Given are the blocks of 3 different colors (Red,Green and Blue).
Red colored block of size $1 \times 3.$ Green colored block of size $1 \times 2.$ Blue colored block of size $1 \times 1.$
We need to count the number of ways to make matrix of size $N \times 3$, for given $N.$
Note : The block can be used horizontally as well as vertically. So the red and green block can be used in two different ways (horizontally and vertically) while the blue block can be used only in one way (being of size $1 \times 1,$ it is immaterial how you place the block ).
Example : For $N=2$ answer is $29.$
The possible arrangements are:
Nice question!
Let $a_n$ be the number of desired arrangements for an $n$ by $3$ matrix and we'd like to find a recursive formula for it.
For the sake of simplicity, let $1$ denote the use of a $1 \times 3,$ block $2$ denote the use of a $1 \times 2$ block and $3$ the use of a $1\times 1$ block. Let also $1v$ denote the use of a vertical $1 \times 3$ block and likewise, $1h$ the horizontal use.

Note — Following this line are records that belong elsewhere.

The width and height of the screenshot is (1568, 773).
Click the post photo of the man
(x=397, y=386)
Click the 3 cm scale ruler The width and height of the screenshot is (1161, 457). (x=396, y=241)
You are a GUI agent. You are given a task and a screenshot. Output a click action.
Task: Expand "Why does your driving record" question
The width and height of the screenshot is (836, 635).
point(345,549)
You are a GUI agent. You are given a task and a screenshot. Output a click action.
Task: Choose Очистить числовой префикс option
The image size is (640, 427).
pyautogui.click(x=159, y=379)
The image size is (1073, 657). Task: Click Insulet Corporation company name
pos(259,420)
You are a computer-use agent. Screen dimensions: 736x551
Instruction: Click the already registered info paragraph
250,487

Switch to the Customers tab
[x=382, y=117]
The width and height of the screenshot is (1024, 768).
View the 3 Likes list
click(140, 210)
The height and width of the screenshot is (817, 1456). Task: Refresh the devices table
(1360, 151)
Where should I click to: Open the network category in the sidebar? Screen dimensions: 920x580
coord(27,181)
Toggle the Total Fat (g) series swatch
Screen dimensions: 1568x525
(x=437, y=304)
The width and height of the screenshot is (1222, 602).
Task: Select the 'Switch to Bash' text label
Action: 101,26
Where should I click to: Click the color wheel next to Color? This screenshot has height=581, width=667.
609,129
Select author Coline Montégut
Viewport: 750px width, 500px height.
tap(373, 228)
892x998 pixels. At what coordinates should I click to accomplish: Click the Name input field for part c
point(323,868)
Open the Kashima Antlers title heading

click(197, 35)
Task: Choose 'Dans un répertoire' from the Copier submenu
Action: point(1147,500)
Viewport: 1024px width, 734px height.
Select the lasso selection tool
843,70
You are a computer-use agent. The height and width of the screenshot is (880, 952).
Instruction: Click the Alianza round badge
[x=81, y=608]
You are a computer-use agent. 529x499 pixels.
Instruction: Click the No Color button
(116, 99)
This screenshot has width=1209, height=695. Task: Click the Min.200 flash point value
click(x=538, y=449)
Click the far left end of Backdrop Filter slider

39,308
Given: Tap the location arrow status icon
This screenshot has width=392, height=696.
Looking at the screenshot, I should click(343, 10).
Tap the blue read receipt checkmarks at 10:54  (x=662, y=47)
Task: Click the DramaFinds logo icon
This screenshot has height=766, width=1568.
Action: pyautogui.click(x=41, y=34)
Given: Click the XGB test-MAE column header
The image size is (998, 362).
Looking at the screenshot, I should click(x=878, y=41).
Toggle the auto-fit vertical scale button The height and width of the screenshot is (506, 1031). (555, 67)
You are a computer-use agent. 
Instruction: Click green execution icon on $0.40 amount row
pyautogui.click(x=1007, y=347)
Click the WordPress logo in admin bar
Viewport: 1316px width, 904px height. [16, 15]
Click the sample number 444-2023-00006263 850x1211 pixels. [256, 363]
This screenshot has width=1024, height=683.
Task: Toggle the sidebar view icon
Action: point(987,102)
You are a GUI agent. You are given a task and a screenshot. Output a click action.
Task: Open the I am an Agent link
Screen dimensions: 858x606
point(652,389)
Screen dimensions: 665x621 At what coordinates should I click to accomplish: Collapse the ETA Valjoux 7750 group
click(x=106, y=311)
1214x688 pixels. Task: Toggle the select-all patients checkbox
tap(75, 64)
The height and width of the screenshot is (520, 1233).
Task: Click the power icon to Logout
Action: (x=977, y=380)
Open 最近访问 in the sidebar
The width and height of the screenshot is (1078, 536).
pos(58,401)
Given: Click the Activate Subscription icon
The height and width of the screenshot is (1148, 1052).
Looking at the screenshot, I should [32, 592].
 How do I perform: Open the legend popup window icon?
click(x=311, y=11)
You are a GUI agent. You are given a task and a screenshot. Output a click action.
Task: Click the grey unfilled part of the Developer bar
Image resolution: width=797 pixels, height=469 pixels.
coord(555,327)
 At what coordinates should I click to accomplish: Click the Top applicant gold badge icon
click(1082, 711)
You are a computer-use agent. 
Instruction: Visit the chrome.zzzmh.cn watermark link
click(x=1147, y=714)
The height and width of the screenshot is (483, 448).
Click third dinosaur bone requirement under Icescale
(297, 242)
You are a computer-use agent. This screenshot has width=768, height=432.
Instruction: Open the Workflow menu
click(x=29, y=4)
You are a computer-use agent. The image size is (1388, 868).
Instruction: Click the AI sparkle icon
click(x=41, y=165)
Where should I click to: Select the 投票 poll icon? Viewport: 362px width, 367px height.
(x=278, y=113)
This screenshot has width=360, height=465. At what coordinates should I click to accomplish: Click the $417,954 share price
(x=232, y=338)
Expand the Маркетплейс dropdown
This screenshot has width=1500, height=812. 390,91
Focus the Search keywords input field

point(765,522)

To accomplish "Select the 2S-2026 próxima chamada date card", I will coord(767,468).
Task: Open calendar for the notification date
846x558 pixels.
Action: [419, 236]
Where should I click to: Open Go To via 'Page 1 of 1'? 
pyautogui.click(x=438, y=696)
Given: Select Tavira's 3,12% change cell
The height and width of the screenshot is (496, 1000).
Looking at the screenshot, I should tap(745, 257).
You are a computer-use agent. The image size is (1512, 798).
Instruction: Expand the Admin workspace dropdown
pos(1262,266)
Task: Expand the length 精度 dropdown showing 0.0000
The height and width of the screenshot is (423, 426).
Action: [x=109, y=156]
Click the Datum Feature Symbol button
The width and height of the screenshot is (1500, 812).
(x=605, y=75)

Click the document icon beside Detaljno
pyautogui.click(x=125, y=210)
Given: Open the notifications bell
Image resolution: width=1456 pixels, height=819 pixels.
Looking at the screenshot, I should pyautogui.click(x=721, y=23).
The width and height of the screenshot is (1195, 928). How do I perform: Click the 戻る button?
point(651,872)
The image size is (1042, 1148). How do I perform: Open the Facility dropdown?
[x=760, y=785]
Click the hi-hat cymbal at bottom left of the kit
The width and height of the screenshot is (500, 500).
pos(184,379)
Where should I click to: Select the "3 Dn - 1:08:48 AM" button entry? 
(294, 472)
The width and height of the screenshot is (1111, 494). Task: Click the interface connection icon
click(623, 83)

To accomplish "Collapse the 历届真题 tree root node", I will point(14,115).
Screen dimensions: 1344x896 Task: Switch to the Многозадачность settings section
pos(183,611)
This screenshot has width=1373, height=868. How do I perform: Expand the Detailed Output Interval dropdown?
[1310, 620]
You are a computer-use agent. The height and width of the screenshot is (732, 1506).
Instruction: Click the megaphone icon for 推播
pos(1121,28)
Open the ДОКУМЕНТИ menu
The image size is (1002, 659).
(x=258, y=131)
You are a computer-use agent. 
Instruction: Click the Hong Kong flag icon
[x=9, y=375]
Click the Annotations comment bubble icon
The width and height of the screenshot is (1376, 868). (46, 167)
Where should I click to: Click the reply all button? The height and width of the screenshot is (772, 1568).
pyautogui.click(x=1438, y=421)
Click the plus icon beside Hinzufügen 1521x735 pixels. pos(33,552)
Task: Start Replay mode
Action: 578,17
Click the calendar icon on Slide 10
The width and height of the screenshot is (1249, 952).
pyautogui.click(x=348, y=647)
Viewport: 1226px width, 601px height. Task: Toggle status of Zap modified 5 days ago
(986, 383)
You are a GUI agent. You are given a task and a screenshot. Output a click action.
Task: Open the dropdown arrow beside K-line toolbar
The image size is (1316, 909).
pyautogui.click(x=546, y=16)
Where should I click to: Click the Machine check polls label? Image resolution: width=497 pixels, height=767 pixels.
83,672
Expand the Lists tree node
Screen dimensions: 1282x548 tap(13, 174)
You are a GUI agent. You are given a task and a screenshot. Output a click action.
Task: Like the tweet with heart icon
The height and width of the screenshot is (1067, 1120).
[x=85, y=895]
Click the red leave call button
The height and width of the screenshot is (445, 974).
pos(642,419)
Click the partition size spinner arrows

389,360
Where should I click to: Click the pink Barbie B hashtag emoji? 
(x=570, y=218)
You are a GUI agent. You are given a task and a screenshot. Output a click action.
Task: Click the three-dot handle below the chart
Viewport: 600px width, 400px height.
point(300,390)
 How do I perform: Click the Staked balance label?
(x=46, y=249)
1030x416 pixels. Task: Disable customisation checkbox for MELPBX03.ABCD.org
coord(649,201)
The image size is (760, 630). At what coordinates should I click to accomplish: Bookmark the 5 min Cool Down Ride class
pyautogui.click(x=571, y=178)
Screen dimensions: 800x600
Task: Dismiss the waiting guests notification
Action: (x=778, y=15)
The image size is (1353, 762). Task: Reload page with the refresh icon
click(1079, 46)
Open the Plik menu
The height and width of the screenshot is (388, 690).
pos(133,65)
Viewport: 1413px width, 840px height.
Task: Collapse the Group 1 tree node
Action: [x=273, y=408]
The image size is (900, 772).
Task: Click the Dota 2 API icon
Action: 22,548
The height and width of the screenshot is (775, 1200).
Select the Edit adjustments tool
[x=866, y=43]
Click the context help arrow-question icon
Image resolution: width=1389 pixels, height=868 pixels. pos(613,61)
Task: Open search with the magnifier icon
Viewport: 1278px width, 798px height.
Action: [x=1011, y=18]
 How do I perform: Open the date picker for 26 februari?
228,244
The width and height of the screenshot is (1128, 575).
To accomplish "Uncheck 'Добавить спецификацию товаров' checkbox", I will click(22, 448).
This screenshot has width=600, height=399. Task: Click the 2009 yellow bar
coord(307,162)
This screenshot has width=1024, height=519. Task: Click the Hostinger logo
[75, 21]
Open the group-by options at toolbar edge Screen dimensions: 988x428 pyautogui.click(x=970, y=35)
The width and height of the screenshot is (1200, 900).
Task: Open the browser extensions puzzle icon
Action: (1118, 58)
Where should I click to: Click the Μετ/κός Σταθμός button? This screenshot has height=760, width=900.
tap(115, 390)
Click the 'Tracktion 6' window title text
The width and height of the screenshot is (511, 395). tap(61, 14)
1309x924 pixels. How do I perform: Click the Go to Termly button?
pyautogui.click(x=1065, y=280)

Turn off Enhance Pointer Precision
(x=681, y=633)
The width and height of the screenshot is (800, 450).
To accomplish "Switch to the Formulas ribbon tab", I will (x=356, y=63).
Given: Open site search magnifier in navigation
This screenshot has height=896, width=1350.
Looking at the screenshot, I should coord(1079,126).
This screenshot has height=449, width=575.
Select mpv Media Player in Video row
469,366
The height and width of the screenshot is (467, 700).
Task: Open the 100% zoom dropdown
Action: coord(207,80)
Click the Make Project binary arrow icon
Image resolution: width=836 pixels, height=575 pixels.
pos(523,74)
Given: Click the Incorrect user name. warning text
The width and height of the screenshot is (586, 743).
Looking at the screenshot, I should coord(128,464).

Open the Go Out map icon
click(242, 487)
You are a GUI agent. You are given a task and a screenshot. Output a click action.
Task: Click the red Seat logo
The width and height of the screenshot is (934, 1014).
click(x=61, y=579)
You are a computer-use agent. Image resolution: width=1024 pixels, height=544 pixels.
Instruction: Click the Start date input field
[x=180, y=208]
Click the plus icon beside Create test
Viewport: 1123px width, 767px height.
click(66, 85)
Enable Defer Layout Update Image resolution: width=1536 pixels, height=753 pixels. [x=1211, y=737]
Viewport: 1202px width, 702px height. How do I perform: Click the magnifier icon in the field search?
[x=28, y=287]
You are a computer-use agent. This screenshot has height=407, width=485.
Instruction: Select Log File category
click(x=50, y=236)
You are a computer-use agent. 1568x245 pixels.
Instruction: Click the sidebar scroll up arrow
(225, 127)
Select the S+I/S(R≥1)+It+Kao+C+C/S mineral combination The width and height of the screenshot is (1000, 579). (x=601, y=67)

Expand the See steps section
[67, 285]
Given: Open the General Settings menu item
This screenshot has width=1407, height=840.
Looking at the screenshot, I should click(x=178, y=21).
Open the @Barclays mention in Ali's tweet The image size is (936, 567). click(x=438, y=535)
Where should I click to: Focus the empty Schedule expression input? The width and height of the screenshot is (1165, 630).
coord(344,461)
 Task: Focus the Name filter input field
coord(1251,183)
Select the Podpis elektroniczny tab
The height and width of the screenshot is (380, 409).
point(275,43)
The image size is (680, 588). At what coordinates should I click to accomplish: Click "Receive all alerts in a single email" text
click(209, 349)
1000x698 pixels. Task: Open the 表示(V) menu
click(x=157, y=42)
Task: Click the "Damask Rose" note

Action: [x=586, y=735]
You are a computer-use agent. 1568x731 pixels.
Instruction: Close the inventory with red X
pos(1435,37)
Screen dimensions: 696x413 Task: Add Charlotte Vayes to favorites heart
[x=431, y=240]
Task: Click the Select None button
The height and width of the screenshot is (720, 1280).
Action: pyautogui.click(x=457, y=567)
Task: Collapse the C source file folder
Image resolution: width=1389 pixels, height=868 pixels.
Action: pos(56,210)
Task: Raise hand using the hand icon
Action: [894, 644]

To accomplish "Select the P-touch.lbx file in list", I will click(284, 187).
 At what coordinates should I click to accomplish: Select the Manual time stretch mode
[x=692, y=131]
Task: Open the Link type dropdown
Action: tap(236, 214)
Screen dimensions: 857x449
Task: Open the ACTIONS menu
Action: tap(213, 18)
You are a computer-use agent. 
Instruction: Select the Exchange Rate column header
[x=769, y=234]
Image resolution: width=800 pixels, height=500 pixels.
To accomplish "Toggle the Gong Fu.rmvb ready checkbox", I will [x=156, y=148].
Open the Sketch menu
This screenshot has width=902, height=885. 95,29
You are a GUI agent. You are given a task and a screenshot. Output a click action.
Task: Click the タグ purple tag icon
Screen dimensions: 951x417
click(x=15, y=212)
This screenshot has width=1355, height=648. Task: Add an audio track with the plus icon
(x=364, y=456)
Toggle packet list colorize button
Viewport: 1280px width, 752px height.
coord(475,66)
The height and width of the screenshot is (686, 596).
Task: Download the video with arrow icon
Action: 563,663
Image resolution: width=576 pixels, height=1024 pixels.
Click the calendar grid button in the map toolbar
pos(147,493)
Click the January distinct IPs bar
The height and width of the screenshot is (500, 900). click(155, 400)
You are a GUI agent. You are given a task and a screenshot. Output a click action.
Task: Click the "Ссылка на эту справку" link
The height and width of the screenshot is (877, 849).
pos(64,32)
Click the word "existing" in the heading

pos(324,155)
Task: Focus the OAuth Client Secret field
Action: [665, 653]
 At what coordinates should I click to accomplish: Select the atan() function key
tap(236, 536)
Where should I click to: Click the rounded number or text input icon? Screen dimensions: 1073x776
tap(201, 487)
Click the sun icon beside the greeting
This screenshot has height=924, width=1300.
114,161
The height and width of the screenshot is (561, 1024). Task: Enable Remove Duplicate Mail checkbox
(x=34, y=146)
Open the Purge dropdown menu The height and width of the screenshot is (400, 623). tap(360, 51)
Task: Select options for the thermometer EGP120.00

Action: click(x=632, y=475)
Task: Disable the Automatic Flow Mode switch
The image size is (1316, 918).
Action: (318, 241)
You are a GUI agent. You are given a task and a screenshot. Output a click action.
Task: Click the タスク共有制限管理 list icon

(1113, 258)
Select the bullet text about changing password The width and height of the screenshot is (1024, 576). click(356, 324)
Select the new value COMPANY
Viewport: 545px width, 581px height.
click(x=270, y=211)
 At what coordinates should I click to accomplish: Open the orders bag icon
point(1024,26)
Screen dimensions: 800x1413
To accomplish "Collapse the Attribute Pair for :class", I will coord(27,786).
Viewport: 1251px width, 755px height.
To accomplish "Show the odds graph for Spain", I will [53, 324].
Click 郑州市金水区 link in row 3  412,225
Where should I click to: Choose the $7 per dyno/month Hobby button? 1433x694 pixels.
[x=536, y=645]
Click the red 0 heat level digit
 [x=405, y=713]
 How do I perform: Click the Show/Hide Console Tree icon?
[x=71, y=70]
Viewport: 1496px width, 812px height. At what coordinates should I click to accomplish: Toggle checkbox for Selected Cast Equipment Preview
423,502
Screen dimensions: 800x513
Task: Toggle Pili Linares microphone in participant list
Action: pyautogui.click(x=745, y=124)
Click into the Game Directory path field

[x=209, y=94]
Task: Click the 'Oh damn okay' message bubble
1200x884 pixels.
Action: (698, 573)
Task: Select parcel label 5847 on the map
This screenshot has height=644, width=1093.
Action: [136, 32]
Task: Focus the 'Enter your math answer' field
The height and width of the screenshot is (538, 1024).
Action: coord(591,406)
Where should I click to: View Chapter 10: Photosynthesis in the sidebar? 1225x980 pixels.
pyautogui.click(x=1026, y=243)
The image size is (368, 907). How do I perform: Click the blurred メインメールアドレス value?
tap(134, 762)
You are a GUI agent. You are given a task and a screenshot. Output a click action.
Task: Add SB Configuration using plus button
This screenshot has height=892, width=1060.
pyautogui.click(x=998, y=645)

1) There are $4$ possible ways to only cover the first row $(1h, (2h)3, 3(2h),(333))$ (where $(2h)3$ means a horizontal $1 \times 2 $ block followed by a $1 \times 1$ block) and for each configuration the rest of $(n-1) \times 3$ matrix can be filled out with $a_{n-1}.$
2) By investigation, there are $13$ possible ways to only cover the first two rows purely, i.e. those configurations which are not coming from a covering of the first row in case 1. Any such configuration, has to have at least one $2v.$ To see exactly why there are $13$ configurations, note that there are $29$ configurations in total as it was shown in the picture, where $4\times 4=16$ are coming from configurations of covering the first row, so $29-16=13.$
3) Further investigations (counting by hand, using case 2) shows that there are $70$ possible ways to only cover the first three rows purely which are not coming from a covering of the first row and a covering of the first two rows. Such a configuration must have at least one $1v.$
Finally, the recursive formula we get is
$$a_n= 4a_{n-1}+13a_{n-2}+70a_{n-3}.$$
Wolframalpha shows its characteristic polynomial has only one positive real root $x\simeq 7.1729$ so the complexity of this recursive approach is exponential which is not a surprise!
P.S. Try first and then let me know if you cannot find the number of configurations for case 3.